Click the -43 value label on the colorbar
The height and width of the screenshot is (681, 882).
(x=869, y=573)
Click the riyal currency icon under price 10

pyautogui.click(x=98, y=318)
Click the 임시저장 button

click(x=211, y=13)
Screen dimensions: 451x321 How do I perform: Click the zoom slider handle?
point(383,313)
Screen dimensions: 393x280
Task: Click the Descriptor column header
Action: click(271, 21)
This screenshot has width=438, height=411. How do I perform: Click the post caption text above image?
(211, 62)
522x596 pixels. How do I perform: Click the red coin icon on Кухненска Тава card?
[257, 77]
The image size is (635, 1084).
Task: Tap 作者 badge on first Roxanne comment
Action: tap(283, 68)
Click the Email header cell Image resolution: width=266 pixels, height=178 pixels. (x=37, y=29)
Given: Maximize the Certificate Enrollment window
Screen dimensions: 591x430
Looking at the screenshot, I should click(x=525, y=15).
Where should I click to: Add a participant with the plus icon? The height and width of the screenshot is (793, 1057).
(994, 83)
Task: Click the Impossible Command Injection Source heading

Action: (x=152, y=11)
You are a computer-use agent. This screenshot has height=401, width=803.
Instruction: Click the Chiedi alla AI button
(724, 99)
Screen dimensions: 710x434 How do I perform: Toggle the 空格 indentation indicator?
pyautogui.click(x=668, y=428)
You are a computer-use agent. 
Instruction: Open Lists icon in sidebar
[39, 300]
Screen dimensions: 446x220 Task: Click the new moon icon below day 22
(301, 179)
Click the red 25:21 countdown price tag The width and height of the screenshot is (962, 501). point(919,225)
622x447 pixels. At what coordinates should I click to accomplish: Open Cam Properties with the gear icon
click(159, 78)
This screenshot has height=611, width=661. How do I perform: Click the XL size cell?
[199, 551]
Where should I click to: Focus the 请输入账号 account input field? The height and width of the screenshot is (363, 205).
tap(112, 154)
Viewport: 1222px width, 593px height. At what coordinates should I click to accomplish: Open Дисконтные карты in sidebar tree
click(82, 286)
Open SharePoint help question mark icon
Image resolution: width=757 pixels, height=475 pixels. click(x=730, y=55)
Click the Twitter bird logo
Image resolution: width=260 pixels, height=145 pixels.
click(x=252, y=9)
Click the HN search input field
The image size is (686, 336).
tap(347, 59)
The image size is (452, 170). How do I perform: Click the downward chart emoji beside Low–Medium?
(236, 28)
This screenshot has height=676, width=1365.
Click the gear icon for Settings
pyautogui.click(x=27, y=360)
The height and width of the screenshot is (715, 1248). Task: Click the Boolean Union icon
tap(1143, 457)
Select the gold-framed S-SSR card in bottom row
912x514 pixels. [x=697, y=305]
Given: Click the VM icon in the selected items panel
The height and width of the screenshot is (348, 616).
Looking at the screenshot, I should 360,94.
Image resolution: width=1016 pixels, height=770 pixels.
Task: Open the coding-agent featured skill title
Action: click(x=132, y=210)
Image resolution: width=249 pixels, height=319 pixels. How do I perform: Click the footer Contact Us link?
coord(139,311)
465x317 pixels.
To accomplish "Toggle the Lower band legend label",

TASK PROMPT:
Restate word for word the lines of the data above, starting at the line containing "Screen dimensions: 451x321" and ending at the line containing "Click the red 25:21", both included, and nothing more.

YOUR RESPONSE:
Screen dimensions: 451x321 How do I perform: Click the zoom slider handle?
point(383,313)
Screen dimensions: 393x280
Task: Click the Descriptor column header
Action: click(271, 21)
This screenshot has width=438, height=411. How do I perform: Click the post caption text above image?
(211, 62)
522x596 pixels. How do I perform: Click the red coin icon on Кухненска Тава card?
[257, 77]
The image size is (635, 1084).
Task: Tap 作者 badge on first Roxanne comment
Action: tap(283, 68)
Click the Email header cell Image resolution: width=266 pixels, height=178 pixels. (x=37, y=29)
Given: Maximize the Certificate Enrollment window
Screen dimensions: 591x430
Looking at the screenshot, I should click(x=525, y=15).
Where should I click to: Add a participant with the plus icon? The height and width of the screenshot is (793, 1057).
(994, 83)
Task: Click the Impossible Command Injection Source heading

Action: (x=152, y=11)
You are a computer-use agent. This screenshot has height=401, width=803.
Instruction: Click the Chiedi alla AI button
(724, 99)
Screen dimensions: 710x434 How do I perform: Toggle the 空格 indentation indicator?
pyautogui.click(x=668, y=428)
You are a computer-use agent. 
Instruction: Open Lists icon in sidebar
[39, 300]
Screen dimensions: 446x220 Task: Click the new moon icon below day 22
(301, 179)
Click the red 25:21 countdown price tag The width and height of the screenshot is (962, 501). point(919,225)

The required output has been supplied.